The Bulldogs will rely heavily on their size in the post, led by 6-3 center Josh Laws, a transfer from Lafayette who brings untapped potential.
“He doesn’t have a lot of experience, but he has skill and we are trying to develop him,” McKinney said.
Alongside him will be 6-2 center Gage Haskins, who became eligible late last season.
The backcourt, McKinney admits, remains a question mark. Sophomore Michael Murphy will shift from small forward to point guard after starting every game last year.
“It’s just going to be tough, but it will help him down the road,” McKinney said.
Sophomore Hayden Gentry has shown significant improvement, while Brandon Halliburton, who returns to basketball after not playing last season, adds shooting range the Bulldogs desperately need.
“He’s one of the purest shooters I’ve seen,” McKinney said. “If he’s open, he will typically make shots.”
With the majority of the roster consisting of freshmen and sophomores, McKinney says his players are facing a level of responsibility most underclassmen never experience.
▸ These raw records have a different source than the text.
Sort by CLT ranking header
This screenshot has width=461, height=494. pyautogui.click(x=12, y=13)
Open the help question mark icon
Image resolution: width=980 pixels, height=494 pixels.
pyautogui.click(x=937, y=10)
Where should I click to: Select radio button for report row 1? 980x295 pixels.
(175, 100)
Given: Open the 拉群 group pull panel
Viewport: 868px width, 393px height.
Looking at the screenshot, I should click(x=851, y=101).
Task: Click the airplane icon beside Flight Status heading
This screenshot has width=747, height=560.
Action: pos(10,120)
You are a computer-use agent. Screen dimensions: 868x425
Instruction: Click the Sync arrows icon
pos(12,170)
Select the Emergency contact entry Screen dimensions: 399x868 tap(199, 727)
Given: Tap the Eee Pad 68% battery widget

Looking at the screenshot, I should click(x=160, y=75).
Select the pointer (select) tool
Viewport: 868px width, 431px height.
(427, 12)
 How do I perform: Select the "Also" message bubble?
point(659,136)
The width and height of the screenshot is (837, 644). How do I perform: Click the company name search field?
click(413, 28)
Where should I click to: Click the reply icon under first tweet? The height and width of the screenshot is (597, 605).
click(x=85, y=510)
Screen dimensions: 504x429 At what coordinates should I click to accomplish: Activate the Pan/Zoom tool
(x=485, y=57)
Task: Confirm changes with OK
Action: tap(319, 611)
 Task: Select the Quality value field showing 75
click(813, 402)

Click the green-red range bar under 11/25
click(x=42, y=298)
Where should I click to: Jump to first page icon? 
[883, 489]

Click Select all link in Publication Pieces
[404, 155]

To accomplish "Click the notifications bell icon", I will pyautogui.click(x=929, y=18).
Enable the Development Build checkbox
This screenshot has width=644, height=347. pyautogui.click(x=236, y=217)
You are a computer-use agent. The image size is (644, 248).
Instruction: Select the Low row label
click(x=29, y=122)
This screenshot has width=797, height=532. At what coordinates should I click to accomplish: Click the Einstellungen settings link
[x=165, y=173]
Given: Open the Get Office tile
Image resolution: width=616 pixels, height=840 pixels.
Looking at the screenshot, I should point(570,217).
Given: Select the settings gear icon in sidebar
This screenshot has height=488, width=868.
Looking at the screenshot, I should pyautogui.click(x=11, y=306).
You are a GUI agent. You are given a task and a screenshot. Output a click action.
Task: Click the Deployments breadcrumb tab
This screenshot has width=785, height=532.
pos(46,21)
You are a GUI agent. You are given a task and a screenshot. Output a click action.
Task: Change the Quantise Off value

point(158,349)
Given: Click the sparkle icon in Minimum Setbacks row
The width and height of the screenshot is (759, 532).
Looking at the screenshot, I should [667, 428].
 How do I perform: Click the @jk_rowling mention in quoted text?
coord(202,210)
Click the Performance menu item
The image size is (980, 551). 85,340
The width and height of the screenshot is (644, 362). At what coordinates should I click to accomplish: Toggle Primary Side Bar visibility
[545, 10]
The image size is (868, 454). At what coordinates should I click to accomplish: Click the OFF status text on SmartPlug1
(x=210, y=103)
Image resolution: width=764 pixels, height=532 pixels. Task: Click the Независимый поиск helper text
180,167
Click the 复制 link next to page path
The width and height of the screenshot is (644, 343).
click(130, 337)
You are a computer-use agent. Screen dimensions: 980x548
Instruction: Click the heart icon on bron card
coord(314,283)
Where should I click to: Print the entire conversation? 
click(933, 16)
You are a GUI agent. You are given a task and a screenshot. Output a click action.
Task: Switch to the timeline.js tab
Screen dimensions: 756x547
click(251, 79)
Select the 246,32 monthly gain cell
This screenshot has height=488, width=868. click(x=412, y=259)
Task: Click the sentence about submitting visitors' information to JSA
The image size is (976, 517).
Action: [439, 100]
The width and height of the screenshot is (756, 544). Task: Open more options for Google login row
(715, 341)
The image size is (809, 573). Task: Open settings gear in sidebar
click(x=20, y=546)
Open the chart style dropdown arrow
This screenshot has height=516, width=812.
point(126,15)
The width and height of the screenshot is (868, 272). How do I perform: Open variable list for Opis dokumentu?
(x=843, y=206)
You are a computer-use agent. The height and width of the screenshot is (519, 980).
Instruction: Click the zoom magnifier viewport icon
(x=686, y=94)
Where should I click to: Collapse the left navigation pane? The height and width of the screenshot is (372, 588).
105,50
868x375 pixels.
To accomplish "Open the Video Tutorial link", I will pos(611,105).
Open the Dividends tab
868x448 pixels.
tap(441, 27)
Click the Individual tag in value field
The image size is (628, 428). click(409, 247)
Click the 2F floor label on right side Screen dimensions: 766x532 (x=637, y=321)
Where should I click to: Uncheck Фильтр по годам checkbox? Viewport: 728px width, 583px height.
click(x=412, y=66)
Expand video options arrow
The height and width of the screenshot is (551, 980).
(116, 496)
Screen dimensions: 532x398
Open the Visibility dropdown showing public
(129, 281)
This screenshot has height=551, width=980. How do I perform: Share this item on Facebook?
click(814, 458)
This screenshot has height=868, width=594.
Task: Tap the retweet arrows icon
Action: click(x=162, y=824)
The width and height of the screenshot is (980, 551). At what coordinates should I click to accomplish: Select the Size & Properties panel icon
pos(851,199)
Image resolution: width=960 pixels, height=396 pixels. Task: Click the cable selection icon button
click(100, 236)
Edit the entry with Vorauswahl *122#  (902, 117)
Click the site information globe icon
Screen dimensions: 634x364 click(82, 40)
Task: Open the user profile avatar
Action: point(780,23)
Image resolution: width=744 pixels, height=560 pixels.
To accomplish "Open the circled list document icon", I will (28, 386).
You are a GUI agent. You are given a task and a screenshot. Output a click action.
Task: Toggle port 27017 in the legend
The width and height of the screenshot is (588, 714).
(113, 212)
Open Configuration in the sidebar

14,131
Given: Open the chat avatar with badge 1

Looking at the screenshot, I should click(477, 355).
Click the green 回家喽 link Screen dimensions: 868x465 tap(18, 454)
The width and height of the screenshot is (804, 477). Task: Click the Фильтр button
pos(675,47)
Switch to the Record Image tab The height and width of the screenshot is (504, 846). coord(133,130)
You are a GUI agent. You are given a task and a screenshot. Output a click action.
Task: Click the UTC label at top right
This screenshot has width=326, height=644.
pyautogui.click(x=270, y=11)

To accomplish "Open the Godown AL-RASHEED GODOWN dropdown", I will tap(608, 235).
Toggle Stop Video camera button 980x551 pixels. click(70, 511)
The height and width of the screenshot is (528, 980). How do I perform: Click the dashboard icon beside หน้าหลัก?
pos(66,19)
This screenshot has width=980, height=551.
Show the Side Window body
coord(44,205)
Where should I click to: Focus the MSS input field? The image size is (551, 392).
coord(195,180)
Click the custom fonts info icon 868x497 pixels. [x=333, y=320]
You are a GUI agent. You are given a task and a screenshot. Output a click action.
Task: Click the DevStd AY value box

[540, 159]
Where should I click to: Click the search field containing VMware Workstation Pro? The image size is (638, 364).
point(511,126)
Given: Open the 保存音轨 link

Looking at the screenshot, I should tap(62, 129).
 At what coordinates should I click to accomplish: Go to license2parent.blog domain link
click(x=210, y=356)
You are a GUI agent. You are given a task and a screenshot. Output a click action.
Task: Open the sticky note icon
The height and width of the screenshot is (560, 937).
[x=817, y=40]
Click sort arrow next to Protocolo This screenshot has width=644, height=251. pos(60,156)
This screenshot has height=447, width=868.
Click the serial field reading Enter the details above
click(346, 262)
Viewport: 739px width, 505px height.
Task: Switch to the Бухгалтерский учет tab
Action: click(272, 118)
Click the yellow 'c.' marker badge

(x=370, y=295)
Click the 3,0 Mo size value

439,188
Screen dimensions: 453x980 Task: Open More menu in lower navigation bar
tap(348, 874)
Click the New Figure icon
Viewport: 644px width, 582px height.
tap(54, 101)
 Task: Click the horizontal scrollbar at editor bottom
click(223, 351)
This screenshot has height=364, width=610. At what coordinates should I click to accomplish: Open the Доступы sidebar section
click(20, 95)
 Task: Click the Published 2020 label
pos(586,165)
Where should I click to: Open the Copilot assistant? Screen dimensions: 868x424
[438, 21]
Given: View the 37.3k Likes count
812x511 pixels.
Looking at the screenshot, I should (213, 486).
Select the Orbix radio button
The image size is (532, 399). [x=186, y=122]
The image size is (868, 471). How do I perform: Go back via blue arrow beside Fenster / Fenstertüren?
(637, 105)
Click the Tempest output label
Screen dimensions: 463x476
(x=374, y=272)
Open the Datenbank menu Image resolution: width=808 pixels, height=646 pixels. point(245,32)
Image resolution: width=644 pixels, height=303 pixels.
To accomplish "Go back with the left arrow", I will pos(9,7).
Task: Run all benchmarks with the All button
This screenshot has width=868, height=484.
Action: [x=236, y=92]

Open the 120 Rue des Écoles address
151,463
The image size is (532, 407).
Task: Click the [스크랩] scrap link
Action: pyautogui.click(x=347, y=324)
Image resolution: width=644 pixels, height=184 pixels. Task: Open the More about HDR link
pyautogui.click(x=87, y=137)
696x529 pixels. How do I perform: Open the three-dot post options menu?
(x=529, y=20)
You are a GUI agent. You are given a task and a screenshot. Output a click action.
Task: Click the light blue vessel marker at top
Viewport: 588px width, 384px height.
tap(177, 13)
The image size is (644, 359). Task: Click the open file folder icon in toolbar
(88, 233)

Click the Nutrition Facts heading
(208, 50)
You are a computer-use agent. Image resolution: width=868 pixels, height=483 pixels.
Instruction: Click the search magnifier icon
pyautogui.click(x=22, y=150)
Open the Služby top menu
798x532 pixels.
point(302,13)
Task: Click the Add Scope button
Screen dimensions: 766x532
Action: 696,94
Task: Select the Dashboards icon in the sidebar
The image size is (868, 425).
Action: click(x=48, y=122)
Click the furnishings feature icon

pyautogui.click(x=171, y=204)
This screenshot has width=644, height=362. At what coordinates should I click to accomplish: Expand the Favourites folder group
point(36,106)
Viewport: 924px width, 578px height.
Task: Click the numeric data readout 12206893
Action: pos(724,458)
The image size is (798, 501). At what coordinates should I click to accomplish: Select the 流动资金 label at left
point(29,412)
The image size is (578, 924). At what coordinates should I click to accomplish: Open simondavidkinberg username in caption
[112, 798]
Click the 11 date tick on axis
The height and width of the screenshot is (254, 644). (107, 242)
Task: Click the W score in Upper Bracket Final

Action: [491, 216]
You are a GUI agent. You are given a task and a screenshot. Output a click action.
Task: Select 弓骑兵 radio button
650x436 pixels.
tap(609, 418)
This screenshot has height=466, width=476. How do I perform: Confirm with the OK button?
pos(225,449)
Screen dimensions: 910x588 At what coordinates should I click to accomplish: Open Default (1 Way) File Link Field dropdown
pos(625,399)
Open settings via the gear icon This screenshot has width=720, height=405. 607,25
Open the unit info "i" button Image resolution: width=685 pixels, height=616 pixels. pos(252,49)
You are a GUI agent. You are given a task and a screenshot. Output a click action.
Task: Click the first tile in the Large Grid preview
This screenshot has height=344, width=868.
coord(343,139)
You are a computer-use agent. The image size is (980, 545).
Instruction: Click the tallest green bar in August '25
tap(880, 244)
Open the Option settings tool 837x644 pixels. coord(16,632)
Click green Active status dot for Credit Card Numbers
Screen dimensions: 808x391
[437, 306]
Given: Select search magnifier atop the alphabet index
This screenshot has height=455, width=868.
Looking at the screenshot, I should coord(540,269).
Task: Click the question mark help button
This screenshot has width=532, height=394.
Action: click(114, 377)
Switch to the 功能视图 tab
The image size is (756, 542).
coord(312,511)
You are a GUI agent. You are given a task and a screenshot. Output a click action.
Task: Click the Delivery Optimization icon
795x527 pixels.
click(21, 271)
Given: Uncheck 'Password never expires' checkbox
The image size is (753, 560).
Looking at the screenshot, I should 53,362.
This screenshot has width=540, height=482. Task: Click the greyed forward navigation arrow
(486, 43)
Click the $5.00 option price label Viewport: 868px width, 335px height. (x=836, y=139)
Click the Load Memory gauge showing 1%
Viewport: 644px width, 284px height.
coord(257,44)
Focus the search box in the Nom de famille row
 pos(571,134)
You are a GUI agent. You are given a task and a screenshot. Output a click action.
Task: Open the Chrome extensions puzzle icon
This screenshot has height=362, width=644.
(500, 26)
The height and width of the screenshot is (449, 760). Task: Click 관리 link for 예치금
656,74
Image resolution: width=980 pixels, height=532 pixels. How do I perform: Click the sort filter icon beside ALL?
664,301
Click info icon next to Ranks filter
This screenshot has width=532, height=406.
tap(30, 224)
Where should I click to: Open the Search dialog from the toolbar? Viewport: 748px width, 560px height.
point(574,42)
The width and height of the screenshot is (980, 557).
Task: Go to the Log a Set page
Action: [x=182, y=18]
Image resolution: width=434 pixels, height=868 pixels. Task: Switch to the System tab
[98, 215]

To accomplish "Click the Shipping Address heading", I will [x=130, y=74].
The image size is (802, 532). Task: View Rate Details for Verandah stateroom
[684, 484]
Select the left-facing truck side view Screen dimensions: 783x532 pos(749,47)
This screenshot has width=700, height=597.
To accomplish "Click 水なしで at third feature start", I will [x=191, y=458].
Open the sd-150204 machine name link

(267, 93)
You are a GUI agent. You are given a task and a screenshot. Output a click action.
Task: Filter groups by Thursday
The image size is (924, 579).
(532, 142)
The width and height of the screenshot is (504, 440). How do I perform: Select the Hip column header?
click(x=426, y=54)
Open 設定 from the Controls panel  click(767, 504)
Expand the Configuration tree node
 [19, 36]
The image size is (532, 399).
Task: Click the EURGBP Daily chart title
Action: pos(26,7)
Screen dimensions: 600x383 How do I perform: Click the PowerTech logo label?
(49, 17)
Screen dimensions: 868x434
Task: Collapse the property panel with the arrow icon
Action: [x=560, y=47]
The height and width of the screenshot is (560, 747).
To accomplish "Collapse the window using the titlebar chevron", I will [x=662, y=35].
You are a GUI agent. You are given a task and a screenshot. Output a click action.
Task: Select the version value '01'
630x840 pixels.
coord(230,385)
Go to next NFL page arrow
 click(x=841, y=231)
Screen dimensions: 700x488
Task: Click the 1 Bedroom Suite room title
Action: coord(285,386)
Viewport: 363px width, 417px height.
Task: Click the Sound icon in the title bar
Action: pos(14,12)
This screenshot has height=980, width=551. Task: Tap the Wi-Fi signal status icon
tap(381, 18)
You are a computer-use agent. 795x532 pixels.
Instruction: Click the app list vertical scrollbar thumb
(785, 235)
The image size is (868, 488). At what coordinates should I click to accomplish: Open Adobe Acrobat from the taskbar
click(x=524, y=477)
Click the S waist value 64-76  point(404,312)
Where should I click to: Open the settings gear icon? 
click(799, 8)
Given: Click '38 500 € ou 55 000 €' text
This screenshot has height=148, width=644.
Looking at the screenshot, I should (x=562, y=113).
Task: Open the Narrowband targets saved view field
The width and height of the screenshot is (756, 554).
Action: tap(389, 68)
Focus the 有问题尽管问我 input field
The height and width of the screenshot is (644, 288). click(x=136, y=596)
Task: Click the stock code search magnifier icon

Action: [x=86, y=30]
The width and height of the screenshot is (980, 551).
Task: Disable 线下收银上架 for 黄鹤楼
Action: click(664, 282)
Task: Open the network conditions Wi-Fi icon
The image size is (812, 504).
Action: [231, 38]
“Most freshman and sophomores are playing JV games and clapping on the sidelines, but our guys are thrown into it and it’s a trial by fire,” he said. “One thing I have been pushing is taking ownership.”
The Bulldogs open their season at home against Oak Ridge Christian, a team that defeated them last season. They will then compete in the Monterey Thanksgiving Tournament, where a second-round matchup with York Institute is expected to test the young group early.
“We have a tough schedule,” McKinney said. “I’m really looking forward to seeing the growth of this team over this season,” McKinney said.
The Bulldogs have transitioned to a more motion-based offense designed to encourage movement and ball sharing. McKinney said the team showed encouraging signs in a recent scrimmage.
“We had good ball movement and were able to put up some baskets,” he said. “Our guys are starting to learn and see the game differently.”
Still, the focus remains on building the fundamentals—passing, catching, shooting, ball-handling, rebounding—and learning from inevitable mistakes.
Wins and losses may not tell the whole story for the 2024-25 Bulldogs. For McKinney, improvement is the barometer.
“It’s really more of the fact that we need to be a better team by the end of the year than we are right now,” he emphasized.
With youth, size, and a long-term vision, the Bulldogs enter the season determined to take steps forward—one game, one practice, and one lesson at a time.